Thoughts on Heather Walton’s Writing Methods in Theological Reflection (London: SCM Press, 2014)[i]
Although Writing Methods in Theological Reflection (SCM Press, 2014) is not the snazziest title, this is one of the more creative books I have read in a long time.
Since I just did a blurb for the book, it is also fresh on my mind. “Only Heather Walton,” I claim, “with her passion for literary creativity and her academic insight and imagination, could pull off a book that is at once eminently useful for all who write theology and intellectually astute.” I end my blurb by simply stringing together adjectives: “Innovative. Provocative. Profound. A pleasure to read. A game-changer.”
I know. Endorsements are always effusive. But I’m not exaggerating. Let me try to explain.
First, I love how Heather writes. She writes beautifully. She is a practical theologian and religion and literature scholar who teaches at the University of Glasgow where I had the good fortune of spending two weeks as Robertson Lecturer in 2008. As her faculty website[ii] tells you, she has “pioneered research on the significance of literature in feminist theology” (her first book is Imagining Theology: Women, Writing, and God, T&T Clark, 2007), and she is currently working on a three volume series on theology and everyday life, beginning with a book on the new materialisms, God in Things.
As important, Writing Methods offers incredibly useful suggestions and examples on how to write theology in fresh creative ways.
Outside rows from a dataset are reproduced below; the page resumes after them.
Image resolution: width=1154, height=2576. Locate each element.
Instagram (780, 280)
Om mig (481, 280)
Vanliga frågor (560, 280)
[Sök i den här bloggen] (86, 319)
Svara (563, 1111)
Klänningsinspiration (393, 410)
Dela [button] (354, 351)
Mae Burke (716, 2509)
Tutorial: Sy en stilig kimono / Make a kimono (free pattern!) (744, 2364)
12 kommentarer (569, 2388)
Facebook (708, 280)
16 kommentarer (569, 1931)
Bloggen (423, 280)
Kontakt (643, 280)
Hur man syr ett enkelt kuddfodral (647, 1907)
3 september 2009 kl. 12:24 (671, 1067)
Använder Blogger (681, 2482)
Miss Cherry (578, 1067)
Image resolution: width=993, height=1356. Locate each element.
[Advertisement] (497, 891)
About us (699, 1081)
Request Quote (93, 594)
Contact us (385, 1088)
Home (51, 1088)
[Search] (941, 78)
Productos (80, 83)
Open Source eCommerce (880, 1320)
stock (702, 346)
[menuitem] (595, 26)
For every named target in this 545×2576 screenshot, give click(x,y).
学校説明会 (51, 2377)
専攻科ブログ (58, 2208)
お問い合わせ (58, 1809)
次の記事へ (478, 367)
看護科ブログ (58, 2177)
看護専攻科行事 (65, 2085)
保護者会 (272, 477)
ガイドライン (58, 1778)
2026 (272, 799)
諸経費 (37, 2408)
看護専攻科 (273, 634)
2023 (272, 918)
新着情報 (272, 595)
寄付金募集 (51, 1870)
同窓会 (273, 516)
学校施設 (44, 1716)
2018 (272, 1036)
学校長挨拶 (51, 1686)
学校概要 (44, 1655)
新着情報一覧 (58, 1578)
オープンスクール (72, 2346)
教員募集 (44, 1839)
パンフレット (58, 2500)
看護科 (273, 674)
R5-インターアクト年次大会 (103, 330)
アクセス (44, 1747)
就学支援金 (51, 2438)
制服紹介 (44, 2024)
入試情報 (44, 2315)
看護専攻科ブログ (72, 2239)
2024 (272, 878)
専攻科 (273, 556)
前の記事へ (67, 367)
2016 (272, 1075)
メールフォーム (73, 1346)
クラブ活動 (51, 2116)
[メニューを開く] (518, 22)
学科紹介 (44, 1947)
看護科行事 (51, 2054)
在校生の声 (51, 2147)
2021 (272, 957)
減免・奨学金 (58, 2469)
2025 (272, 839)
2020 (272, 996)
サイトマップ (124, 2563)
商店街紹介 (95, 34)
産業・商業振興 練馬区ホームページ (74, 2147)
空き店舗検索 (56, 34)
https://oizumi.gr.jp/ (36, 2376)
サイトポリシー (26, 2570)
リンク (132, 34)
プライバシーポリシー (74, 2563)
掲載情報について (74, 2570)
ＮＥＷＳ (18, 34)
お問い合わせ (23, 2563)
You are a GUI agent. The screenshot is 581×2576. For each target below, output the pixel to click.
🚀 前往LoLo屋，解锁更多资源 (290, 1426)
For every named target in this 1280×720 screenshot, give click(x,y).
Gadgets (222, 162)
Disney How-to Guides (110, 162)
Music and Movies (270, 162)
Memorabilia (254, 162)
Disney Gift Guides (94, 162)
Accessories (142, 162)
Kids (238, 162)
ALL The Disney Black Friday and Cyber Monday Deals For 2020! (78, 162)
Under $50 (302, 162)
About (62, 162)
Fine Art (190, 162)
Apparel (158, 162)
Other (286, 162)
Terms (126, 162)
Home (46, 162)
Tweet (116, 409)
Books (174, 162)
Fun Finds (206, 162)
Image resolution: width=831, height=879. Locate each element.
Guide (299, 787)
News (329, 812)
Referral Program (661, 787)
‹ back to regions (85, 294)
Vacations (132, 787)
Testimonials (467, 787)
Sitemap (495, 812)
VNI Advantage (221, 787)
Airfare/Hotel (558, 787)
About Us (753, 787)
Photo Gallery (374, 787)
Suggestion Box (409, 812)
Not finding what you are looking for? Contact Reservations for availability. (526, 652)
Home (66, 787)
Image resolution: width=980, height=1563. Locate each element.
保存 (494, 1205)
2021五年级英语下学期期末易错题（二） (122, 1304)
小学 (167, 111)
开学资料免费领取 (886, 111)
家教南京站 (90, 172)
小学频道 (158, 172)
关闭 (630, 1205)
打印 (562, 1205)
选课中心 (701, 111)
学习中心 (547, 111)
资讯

Each of the first three parts contains four chapters in which the first chapter describes a particular method for writing self-reflexively—autoethnography, journaling, and life writing—and the next three chapters offer examples from her own research. These illustrative chapters alone are worth the price of the book.
But so is Part 4 where she returns to larger questions about theology, phronesis, wisdom, and poetics or the “devices through which authors create their texts” (p. xxiv). So it would be an understatement to assume Writing Methods merely helps get the first-person singular back into your writing. The book reimagines where theological knowledge lies and how students, faculty, and religious professionals alike might go about discerning and articulating it across a range of disciplines and venues. I can imagine using the book in a ministry course on vocation or in an advance research course with doctoral students.
Maybe her own words say it better: “Much of what I write is entirely conventional, but in other fictive and elegiac pieces I am struggling to find forms of expression that are more able to bear the weight that theology does not seem able to carry at the current time. I am trying through them to bear testimony to ‘things’ about which direct speech seems currently not possible” (p. 161).
All I can say is: Keep doing what you’re doing and the rest of us will continue to benefit. Or, as I said to Heather in an email, “Reading your book was inspiring. Affirmed for me the value of fresh ways of writing and of writing out of my own life.”